The essays in The Colour of Our Future seek, separately and together, to take the measure of the racial present in contemporary South Africa - not an easy undertaking in any circumstance. It is by now uncontroversial to say that the story of the making of the new/democratic/post-apartheid South Africa is often told as a narrative of the heroic struggle to overcome the entrenched and vicious racial past and to found a constitutional republic based on the refusal of racial identifications and exclusions. Central to this motivated narrative (one that gradually became the hegemonic if never uncontested one over the course of hard and sometimes bitter rivalries) was the demand to reject racial and ethnic self-identification as being in implicit collusion with the classificatory and administrative practices of the apartheid state. Race and ethnic consciousness were therefore frowned upon as morally suspect and politically retrograde. A principled non-racialism had become the oppositional norm, perhaps even the politically correct orthodoxy.

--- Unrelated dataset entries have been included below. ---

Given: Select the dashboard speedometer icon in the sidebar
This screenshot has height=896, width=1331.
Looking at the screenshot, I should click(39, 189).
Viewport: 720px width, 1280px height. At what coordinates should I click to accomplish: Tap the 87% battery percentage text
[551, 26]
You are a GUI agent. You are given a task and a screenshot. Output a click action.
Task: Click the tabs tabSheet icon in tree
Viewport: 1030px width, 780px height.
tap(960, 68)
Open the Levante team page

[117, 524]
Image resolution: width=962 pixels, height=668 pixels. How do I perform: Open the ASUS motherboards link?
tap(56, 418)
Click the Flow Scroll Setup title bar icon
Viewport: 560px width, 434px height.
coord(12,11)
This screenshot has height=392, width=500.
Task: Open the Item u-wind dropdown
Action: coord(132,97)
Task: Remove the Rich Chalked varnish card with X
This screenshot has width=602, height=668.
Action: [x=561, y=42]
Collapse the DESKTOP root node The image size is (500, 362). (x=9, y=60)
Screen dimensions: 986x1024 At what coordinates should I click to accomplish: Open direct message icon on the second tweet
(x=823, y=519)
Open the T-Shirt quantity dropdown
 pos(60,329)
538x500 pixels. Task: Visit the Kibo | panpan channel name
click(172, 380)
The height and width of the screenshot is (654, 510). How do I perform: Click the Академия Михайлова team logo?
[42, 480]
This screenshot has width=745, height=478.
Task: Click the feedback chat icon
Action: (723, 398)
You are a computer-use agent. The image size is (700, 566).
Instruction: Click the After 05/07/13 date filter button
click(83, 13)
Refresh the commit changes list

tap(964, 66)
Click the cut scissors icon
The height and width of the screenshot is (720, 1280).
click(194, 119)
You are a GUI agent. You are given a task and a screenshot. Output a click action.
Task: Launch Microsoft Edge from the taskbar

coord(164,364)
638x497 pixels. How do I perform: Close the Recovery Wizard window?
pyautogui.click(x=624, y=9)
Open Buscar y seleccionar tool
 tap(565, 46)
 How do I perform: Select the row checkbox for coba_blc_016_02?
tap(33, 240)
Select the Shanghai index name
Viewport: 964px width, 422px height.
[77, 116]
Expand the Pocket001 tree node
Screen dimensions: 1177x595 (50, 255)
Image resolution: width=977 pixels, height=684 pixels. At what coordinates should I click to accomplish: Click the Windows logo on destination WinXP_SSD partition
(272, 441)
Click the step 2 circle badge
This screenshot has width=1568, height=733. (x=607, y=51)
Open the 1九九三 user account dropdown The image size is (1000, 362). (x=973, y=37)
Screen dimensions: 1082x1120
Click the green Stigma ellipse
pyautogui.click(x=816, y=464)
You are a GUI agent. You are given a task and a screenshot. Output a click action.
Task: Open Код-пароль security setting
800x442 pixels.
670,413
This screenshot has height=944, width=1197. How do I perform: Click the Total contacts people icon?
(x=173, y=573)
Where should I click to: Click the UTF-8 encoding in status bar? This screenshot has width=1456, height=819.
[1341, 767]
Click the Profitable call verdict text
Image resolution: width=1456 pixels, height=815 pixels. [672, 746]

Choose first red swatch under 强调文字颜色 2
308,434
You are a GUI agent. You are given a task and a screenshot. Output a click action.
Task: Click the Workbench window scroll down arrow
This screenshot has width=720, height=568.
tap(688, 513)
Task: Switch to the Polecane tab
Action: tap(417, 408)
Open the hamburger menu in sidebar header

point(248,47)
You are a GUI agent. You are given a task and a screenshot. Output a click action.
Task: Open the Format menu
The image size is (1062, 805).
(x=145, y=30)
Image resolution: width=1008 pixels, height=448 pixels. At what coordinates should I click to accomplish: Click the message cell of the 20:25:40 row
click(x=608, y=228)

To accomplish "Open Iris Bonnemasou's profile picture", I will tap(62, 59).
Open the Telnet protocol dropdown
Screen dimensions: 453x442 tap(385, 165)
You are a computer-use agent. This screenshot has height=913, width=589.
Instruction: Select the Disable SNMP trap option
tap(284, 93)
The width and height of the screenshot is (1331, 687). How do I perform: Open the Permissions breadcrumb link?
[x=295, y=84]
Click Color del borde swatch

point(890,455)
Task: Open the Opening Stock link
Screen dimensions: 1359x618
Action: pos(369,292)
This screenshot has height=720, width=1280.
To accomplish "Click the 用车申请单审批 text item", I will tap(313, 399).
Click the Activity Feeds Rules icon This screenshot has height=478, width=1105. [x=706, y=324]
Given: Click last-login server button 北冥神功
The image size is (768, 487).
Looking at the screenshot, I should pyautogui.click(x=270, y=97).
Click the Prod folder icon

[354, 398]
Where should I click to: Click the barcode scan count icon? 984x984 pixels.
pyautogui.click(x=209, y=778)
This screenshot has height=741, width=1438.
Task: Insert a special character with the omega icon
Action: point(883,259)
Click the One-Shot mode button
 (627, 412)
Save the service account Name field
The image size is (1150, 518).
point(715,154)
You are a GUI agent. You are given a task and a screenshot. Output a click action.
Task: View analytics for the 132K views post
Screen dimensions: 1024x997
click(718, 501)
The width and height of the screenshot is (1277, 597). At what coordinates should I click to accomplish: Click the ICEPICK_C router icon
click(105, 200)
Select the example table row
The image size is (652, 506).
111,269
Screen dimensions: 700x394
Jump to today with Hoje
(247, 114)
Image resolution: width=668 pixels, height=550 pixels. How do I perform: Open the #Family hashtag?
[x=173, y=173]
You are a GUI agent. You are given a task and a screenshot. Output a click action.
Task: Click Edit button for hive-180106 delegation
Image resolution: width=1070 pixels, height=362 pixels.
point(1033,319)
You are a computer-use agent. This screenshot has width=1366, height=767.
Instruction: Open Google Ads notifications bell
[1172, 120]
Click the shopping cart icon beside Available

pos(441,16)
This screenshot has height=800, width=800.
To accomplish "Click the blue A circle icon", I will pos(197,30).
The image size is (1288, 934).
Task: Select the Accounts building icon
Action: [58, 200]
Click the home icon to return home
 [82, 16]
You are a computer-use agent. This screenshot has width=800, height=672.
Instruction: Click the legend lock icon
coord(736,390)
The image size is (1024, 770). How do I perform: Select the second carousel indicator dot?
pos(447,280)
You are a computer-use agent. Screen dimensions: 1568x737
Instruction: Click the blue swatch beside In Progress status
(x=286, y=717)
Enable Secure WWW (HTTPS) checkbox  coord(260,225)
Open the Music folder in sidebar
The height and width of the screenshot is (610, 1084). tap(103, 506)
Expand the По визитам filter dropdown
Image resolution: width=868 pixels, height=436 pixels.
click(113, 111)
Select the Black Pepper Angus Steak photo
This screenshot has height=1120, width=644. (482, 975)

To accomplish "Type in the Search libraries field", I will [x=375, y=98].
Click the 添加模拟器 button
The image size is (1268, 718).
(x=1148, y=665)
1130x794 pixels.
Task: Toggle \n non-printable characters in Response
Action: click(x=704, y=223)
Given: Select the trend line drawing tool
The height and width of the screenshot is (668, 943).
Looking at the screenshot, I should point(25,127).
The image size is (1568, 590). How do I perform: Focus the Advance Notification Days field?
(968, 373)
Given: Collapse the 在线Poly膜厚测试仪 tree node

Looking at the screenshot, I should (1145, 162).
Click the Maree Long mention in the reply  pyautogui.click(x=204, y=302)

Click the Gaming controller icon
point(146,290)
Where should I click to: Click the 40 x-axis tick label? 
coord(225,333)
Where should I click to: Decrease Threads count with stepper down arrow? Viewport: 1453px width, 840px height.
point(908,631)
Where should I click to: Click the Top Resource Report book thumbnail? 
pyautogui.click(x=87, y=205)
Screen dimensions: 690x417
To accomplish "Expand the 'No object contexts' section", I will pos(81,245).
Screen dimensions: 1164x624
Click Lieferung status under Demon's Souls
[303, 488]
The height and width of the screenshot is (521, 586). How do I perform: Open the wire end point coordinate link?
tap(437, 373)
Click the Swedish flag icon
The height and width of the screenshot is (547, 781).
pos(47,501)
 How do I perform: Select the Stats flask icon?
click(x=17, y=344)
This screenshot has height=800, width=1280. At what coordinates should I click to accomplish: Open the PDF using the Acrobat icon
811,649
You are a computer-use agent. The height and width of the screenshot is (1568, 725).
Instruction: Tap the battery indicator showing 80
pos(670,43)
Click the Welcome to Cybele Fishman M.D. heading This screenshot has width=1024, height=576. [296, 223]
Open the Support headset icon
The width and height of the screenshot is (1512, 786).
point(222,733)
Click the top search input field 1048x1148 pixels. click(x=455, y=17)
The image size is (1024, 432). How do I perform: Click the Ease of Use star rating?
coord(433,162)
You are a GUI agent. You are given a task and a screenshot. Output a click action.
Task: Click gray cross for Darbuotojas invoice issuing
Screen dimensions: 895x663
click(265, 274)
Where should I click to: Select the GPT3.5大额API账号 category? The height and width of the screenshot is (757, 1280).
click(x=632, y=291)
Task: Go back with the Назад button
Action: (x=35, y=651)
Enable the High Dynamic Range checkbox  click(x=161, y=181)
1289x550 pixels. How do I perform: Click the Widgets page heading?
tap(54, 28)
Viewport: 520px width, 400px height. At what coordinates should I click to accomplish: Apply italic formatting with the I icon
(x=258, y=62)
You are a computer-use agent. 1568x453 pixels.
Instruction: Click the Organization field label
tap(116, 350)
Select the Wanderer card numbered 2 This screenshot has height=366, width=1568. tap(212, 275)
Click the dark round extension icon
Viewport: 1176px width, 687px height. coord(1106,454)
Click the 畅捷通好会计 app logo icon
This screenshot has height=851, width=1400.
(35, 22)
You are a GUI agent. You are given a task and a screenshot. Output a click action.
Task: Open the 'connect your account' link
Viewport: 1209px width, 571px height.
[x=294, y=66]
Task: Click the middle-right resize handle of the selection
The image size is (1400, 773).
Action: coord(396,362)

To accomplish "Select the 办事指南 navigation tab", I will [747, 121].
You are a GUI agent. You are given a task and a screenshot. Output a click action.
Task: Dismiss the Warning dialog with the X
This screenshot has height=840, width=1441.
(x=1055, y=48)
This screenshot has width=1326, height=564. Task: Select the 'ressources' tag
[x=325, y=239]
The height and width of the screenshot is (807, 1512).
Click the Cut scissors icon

But in the conjuncture of post-apartheid South Africa, as the novelty of procedural democracy recedes and the pleasures and conceits of white privilege (not to mention the economic structures that sustain it) recognisably prevail in barely diminished form, it is no longer as clear as it once seemingly was that the great doctrine of non-racialism is self-evidently the best way to engage and combat the scourge of individual and institutional racism.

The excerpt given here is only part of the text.